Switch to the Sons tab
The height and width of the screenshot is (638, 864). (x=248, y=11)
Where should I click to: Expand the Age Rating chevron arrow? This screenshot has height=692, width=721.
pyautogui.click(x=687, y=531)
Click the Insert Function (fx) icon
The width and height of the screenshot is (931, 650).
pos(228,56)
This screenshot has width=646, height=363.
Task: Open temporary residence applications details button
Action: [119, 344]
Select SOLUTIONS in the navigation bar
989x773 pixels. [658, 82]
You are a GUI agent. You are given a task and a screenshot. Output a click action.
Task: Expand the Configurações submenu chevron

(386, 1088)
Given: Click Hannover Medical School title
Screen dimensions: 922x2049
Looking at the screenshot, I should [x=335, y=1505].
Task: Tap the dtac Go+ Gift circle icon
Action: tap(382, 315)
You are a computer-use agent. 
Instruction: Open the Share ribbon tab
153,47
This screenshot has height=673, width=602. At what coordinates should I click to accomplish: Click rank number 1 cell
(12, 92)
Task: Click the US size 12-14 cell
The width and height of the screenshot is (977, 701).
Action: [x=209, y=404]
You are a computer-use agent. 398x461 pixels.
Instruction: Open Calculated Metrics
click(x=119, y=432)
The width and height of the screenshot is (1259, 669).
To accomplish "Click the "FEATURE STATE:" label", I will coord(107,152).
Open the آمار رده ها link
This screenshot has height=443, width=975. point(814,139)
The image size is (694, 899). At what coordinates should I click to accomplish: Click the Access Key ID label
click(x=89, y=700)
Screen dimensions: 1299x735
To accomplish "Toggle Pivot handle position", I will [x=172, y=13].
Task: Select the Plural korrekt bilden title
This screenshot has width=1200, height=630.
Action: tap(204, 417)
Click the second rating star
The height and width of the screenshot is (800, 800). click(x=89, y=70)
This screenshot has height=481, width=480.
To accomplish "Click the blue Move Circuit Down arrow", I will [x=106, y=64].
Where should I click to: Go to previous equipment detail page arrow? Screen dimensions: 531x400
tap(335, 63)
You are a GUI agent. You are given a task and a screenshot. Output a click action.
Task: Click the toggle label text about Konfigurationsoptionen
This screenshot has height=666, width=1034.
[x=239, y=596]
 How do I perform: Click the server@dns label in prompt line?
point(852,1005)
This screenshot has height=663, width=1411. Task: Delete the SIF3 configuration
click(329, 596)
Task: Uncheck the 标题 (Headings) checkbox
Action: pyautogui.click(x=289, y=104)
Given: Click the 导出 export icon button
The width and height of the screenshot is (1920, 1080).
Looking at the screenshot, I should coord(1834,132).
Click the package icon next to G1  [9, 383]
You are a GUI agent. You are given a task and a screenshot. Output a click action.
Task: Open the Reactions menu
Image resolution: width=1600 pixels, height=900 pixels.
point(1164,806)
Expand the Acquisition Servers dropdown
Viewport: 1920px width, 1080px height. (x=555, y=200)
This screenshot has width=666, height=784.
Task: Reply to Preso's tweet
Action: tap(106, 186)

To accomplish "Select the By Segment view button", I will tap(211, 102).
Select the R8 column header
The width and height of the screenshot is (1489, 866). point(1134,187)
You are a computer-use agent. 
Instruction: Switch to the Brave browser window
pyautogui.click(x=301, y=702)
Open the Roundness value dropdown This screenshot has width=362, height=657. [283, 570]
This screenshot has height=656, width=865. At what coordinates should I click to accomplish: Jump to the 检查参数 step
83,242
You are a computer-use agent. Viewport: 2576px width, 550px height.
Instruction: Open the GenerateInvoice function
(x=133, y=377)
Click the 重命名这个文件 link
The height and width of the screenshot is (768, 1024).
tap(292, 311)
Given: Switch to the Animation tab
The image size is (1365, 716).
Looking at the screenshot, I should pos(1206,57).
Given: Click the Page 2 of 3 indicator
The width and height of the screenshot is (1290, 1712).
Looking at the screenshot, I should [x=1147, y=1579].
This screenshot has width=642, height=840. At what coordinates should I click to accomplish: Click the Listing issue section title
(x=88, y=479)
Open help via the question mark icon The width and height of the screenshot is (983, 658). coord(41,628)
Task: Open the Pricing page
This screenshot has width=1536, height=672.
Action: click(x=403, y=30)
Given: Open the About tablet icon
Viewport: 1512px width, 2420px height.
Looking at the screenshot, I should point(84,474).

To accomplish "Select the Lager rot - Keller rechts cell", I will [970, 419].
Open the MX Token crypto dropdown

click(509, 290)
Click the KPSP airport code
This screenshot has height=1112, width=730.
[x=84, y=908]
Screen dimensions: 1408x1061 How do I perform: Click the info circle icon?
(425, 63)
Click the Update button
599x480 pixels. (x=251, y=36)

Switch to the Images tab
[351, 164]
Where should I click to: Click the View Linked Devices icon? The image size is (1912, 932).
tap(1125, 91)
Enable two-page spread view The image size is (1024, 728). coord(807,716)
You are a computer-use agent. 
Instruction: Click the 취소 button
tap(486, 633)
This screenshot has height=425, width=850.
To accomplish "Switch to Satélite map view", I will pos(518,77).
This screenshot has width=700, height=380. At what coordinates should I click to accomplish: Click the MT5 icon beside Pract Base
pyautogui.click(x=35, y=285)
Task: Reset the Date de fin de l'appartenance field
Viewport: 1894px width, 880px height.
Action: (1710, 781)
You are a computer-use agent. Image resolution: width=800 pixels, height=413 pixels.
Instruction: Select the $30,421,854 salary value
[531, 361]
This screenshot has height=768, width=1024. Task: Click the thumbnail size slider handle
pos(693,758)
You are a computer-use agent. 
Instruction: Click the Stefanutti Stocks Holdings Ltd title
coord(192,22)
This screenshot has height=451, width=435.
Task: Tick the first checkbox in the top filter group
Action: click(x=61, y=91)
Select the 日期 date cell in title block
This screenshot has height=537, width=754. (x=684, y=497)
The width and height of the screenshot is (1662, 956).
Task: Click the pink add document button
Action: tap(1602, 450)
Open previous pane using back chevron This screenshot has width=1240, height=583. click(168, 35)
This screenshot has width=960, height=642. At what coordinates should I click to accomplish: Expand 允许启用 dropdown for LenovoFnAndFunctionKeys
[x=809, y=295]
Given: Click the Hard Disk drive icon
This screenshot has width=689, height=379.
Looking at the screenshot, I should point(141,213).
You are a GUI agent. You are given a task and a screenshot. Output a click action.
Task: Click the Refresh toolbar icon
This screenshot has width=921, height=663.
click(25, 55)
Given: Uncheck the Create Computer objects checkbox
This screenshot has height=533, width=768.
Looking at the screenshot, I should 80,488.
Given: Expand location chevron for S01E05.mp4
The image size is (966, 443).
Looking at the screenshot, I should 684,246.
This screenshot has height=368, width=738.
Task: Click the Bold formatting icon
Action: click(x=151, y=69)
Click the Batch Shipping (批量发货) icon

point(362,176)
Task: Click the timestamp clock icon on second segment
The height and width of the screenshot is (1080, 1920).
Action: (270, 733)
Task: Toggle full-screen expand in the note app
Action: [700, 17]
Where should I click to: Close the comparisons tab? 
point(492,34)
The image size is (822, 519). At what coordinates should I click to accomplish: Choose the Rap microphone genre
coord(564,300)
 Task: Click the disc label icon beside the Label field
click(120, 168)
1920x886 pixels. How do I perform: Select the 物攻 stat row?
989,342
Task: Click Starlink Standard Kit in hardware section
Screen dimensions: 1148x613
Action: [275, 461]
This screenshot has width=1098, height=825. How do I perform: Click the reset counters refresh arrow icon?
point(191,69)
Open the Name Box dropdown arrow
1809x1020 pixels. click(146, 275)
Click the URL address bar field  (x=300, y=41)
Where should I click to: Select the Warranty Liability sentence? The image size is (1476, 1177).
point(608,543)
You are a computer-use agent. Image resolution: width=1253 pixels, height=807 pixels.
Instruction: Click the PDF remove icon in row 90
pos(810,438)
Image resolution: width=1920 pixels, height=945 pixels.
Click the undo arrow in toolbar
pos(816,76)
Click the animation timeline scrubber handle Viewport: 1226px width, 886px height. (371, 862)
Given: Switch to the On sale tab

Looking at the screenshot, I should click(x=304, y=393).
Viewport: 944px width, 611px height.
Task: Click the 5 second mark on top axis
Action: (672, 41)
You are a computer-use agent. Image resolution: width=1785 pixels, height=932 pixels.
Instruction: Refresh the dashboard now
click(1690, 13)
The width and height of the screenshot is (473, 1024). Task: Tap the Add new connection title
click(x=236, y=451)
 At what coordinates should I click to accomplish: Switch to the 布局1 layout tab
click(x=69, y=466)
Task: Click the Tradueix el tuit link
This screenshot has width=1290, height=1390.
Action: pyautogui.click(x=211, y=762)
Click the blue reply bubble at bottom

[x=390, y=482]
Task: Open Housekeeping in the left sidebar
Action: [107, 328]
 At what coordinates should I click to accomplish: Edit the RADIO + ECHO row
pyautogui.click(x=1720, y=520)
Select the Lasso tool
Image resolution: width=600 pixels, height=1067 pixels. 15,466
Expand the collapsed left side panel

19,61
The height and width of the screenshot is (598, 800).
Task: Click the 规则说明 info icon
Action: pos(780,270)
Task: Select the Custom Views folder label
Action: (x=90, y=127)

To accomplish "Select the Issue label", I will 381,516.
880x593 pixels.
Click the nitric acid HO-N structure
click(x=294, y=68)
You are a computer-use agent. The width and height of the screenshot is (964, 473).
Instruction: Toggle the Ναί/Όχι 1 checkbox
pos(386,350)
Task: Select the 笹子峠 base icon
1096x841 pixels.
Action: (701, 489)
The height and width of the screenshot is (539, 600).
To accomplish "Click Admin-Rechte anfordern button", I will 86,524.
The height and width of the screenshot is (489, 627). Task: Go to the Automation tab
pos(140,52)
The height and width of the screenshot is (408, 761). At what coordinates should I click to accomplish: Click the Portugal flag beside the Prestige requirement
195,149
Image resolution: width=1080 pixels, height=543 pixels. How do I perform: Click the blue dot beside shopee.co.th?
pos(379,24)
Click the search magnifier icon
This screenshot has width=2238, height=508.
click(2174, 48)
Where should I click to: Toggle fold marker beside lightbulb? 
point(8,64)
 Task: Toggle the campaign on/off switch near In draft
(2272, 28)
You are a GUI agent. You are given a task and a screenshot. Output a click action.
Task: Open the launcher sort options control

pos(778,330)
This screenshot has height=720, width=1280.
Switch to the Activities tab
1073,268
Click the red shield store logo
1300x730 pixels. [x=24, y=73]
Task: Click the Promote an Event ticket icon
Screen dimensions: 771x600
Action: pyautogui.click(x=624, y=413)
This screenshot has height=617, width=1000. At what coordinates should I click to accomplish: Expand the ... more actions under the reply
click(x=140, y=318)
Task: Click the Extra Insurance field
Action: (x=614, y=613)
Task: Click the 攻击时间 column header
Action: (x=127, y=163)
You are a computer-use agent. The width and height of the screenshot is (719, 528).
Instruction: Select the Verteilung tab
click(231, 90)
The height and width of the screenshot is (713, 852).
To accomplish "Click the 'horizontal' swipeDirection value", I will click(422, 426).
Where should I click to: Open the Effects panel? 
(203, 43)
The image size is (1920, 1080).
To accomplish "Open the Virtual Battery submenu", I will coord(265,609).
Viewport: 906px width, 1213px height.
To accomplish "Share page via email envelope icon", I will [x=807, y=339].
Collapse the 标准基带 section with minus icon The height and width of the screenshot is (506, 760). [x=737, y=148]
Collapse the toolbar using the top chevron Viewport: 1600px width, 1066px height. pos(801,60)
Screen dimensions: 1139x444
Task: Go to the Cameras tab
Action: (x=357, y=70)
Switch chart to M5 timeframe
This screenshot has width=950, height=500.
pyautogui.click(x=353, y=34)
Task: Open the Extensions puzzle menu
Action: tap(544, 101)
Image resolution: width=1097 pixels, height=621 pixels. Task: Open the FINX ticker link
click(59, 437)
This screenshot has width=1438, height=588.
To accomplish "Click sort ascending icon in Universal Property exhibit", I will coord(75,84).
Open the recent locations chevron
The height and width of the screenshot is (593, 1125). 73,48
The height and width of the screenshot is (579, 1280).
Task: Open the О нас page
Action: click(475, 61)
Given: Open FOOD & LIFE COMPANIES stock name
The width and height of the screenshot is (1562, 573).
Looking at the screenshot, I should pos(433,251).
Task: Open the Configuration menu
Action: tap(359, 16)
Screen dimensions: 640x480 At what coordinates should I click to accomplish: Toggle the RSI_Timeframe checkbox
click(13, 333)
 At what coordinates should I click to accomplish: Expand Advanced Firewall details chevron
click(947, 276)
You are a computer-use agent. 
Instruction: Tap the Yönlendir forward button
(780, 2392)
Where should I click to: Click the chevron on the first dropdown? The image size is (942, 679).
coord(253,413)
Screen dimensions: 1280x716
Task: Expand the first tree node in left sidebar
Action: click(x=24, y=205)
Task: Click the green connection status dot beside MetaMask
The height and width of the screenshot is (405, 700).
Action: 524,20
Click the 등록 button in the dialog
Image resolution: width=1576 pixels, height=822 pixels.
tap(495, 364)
□ □ □
Task goal: Only one stretch is wanted, so please give again exactly the lines from the start of the data through the line containing "Click the Insert Function (fx) icon", both ends included.

Exercise result:
Switch to the Sons tab
The height and width of the screenshot is (638, 864). (x=248, y=11)
Where should I click to: Expand the Age Rating chevron arrow? This screenshot has height=692, width=721.
pyautogui.click(x=687, y=531)
Click the Insert Function (fx) icon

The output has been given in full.